The North's claims came as the chief U.S. envoy at disarmament talks, Christopher Hill, headed to Asia to discuss the disarmament accord.
U.S. officials have voiced skepticism about the North's commitment to the deal after saying that Pyongyang failed to deliver the declaration by the end of the year. The six nations involved in the talks are the U.S., China, Russia, Japan, South Korea and North Korea.

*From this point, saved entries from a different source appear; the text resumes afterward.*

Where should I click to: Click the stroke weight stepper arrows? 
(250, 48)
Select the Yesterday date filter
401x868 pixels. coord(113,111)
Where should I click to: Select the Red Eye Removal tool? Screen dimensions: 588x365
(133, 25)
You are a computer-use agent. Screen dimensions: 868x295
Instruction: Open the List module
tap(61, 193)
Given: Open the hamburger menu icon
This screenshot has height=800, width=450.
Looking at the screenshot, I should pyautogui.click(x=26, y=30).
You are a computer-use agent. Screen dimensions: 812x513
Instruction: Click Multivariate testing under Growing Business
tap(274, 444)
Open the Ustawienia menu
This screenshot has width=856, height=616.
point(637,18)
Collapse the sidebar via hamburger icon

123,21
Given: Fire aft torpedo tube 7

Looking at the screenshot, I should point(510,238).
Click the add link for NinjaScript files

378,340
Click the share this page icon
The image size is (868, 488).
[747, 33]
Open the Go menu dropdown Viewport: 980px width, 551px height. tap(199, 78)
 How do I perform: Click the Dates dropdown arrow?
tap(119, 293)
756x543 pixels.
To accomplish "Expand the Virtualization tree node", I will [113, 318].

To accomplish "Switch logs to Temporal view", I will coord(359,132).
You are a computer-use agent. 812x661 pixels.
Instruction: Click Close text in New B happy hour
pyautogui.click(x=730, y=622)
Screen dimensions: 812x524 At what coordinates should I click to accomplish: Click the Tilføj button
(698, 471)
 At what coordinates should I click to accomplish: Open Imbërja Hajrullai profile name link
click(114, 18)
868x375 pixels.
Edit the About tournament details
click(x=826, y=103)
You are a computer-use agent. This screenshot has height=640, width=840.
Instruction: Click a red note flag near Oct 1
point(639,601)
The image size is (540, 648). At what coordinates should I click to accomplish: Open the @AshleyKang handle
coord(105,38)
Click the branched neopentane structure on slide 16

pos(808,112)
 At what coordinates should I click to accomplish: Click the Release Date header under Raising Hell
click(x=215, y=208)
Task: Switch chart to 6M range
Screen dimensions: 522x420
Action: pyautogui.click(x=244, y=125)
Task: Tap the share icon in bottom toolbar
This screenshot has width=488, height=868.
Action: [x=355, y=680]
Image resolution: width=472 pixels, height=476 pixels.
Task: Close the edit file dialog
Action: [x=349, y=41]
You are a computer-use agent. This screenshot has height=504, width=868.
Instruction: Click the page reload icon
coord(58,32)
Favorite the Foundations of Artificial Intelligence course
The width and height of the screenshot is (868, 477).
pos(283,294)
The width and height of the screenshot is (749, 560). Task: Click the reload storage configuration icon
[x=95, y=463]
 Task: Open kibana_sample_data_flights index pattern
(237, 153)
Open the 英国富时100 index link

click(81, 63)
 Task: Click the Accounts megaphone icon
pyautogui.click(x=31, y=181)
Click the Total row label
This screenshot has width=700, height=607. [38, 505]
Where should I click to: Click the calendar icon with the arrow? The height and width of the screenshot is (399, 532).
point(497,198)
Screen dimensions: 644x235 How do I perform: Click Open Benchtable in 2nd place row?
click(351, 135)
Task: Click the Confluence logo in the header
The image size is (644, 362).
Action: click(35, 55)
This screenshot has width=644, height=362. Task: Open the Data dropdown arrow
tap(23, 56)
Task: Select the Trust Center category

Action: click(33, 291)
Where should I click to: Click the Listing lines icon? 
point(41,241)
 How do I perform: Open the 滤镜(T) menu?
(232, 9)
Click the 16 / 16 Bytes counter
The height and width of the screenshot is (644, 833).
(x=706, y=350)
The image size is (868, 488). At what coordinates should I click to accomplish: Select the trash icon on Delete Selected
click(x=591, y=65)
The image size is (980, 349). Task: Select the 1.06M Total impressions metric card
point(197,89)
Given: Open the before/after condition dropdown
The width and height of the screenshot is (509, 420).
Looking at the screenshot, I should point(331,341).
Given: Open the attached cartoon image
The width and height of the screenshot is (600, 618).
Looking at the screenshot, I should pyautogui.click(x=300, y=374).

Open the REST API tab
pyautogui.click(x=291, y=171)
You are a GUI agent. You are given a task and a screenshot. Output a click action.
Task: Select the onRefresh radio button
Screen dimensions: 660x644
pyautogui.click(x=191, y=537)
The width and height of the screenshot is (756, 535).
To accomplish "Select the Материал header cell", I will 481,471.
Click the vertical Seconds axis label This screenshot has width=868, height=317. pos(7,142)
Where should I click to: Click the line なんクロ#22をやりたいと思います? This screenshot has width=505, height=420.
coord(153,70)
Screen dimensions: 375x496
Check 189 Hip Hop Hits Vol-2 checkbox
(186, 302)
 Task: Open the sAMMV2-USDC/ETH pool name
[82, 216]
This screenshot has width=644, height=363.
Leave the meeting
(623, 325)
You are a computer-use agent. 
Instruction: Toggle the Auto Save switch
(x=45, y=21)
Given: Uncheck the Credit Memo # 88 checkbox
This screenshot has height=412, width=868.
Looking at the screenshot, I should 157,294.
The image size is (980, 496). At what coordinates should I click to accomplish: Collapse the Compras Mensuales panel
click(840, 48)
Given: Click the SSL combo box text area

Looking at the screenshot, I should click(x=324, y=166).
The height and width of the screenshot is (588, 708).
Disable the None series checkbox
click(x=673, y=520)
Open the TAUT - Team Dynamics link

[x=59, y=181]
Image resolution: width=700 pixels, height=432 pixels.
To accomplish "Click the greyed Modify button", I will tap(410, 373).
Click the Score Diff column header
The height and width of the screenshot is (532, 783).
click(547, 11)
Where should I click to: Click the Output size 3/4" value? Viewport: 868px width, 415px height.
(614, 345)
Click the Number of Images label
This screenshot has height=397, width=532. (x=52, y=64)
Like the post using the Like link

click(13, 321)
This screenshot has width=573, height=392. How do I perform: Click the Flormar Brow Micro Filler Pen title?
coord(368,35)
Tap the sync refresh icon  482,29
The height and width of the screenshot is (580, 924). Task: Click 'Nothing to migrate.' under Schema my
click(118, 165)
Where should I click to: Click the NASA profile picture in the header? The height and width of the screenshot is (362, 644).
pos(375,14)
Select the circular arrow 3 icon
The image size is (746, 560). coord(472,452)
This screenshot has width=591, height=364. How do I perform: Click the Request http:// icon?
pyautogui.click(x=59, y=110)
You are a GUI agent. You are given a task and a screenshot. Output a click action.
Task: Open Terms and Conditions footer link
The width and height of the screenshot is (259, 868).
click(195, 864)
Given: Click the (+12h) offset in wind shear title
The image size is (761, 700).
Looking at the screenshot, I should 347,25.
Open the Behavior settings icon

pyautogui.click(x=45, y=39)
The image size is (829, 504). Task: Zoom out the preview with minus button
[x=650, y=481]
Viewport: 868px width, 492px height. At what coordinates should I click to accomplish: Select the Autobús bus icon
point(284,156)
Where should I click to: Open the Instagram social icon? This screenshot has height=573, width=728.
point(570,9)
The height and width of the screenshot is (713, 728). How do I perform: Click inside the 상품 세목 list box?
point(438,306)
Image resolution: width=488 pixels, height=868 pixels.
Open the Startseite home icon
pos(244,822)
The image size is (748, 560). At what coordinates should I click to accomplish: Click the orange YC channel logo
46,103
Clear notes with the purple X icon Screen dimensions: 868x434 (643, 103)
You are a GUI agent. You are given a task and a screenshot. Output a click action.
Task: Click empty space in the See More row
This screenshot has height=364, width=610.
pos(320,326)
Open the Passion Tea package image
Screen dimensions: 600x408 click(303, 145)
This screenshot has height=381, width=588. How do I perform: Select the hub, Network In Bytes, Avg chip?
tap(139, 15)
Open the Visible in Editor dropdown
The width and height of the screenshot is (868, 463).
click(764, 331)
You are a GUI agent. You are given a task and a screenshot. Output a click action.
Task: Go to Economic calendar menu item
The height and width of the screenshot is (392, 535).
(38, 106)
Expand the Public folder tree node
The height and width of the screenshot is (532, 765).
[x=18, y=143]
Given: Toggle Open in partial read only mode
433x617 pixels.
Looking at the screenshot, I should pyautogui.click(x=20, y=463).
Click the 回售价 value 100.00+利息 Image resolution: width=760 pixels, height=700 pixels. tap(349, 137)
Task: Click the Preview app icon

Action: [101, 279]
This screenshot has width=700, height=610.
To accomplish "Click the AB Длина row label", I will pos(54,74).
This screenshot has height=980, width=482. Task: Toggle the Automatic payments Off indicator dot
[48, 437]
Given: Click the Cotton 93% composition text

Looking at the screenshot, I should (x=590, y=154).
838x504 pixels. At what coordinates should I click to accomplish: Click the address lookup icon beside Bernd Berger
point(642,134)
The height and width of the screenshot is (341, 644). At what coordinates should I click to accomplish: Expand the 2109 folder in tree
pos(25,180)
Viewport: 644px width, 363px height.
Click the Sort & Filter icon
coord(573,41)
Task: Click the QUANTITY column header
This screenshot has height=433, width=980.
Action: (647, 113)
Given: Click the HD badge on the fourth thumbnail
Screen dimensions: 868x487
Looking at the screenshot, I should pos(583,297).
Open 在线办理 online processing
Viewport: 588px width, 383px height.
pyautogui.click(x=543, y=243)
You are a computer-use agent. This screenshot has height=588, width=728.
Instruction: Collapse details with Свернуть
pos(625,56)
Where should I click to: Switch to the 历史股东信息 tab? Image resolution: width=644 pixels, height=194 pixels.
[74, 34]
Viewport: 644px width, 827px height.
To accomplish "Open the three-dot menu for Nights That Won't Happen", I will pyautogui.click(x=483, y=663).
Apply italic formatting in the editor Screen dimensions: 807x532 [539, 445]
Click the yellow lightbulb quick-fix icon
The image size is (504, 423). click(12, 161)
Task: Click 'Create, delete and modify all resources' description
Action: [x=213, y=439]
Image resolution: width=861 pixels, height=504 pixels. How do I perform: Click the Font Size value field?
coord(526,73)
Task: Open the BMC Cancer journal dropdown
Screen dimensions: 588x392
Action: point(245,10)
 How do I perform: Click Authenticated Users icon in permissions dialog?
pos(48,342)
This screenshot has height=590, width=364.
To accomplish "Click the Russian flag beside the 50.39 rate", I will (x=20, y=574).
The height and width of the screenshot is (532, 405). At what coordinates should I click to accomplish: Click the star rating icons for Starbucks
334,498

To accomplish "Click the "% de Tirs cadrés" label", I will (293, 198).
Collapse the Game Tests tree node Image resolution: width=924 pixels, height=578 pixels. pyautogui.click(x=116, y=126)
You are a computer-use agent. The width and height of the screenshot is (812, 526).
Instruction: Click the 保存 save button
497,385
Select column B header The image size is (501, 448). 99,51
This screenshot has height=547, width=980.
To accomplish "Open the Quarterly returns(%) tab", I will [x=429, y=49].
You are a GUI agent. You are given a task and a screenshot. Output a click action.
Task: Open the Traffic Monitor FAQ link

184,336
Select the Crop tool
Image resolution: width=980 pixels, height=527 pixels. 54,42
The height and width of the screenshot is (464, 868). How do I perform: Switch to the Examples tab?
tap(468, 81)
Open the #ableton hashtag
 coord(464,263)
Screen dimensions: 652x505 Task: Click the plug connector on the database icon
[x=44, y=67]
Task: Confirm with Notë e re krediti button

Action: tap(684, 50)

The North's producing what the U.S. calls a "complete and accurate" declaration is seen as key to the process moving forward. Washington is especially keen for the declaration to address the suspected uranium enrichment program -- an important sticking point that touched off a nuclear standoff in late 2002.
North Korean and U.S. officials have had ongoing talks on the declaration, McCormack said. But, he said, the U.S. is still waiting for a final declaration. He would not elaborate on the discussions.
McCormack also would not discuss the North's claim that it had offered an explanation to U.S. officials about its alleged uranium program.
Hill told reporters in December, after visiting North Korea, that he had not seen a draft of the declaration but that U.S. and North Korean negotiators had had extensive talks about what the U.S. expects to see in the list of nuclear programs.
When asked at the time if the North was prepared to present a draft of the declaration, he said his North Korean counterpart, Kim Kye Gwan, told him, "We don't want to rush this and cause problems. Haste makes waste, I think is what he said."
North Korea has promised to abandon its nuclear ambitions in return for energy aid and political concessions. In October, it pledged to disable its nuclear facilities and declare its programs by the end of the year in return for the equivalent of 1 million tons of oil.
The North shut down its sole functioning atomic reactor in July and began to disable it and other facilities under watch of U.S. experts in November; that process, though slowed by technical difficulties, continues.